Problem details: Repeat precisely, and only, the lines between the line containing "Given: Click the process" and the end of the listing below, both ends included.

——

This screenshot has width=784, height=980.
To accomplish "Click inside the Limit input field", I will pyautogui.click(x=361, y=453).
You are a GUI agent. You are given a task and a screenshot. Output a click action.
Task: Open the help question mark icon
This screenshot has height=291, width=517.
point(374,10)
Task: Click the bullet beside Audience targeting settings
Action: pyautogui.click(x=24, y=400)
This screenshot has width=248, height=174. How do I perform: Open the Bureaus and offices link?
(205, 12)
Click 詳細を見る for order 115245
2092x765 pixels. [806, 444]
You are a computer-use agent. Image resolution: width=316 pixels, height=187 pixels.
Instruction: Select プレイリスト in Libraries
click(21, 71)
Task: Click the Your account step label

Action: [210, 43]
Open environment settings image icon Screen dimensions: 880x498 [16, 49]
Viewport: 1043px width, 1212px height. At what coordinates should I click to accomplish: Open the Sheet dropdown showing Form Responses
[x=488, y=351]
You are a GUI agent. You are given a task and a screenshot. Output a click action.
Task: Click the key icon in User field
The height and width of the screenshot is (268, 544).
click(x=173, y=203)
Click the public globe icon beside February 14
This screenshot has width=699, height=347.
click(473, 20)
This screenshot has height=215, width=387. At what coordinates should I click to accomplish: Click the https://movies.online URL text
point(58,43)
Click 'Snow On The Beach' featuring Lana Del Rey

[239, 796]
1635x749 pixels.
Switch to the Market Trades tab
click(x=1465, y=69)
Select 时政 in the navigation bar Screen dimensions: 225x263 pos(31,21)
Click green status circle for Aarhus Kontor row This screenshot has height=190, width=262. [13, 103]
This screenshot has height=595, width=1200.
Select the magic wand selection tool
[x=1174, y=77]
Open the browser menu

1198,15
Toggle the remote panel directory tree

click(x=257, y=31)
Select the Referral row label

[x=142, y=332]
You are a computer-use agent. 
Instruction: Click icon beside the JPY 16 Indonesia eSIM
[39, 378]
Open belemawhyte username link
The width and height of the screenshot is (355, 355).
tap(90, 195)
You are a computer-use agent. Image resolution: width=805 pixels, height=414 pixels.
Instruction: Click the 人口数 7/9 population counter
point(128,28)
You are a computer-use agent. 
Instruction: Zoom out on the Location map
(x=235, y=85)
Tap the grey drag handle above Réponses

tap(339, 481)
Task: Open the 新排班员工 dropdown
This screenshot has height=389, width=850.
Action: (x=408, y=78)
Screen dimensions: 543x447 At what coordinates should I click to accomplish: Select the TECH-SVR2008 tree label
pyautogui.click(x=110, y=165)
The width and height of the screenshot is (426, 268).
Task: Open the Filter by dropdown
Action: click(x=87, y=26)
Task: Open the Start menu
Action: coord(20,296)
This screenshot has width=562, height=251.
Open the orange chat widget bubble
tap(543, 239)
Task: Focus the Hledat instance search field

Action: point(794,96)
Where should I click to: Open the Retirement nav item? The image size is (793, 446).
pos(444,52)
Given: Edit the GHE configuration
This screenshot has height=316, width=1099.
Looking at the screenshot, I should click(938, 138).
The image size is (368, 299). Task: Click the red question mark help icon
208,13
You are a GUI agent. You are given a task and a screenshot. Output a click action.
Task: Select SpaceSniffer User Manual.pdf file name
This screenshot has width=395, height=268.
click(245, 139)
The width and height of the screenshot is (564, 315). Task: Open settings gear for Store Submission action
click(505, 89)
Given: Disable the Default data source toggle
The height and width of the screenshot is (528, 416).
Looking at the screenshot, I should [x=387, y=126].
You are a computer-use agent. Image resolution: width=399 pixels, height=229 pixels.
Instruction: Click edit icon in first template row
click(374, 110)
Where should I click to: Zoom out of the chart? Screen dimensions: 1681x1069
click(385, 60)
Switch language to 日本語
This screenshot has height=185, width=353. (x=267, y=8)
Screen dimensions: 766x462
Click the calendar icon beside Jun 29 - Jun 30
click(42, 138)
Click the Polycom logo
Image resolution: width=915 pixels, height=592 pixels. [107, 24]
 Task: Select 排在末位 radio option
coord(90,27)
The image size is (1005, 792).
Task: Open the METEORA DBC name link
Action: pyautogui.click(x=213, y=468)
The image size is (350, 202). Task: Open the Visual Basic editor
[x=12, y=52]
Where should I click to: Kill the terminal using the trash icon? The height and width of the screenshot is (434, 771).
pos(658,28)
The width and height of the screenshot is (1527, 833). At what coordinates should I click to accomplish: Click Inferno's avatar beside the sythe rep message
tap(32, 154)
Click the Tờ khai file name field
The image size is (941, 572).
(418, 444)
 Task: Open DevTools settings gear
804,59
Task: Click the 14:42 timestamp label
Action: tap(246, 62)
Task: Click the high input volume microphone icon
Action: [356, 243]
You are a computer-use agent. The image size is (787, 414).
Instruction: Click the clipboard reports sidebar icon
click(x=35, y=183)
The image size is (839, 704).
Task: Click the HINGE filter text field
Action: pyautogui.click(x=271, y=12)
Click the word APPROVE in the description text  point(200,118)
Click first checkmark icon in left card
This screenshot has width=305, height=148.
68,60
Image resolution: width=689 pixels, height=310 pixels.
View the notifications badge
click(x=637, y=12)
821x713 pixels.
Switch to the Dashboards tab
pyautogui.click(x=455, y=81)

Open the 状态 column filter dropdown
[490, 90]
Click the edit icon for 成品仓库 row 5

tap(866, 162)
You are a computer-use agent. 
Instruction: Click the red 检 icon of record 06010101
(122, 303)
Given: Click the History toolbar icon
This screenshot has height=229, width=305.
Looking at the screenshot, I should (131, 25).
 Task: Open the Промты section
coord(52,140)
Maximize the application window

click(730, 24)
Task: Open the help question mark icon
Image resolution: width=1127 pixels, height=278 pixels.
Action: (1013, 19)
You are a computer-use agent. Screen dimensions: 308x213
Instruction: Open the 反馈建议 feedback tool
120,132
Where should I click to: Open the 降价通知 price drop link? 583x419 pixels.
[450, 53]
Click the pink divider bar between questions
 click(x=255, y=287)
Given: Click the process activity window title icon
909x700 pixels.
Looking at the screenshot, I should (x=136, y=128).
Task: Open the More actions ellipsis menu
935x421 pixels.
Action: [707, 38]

——

Exercise output:
Given: Click the process activity window title icon
909x700 pixels.
Looking at the screenshot, I should (x=136, y=128).
Task: Open the More actions ellipsis menu
935x421 pixels.
Action: [707, 38]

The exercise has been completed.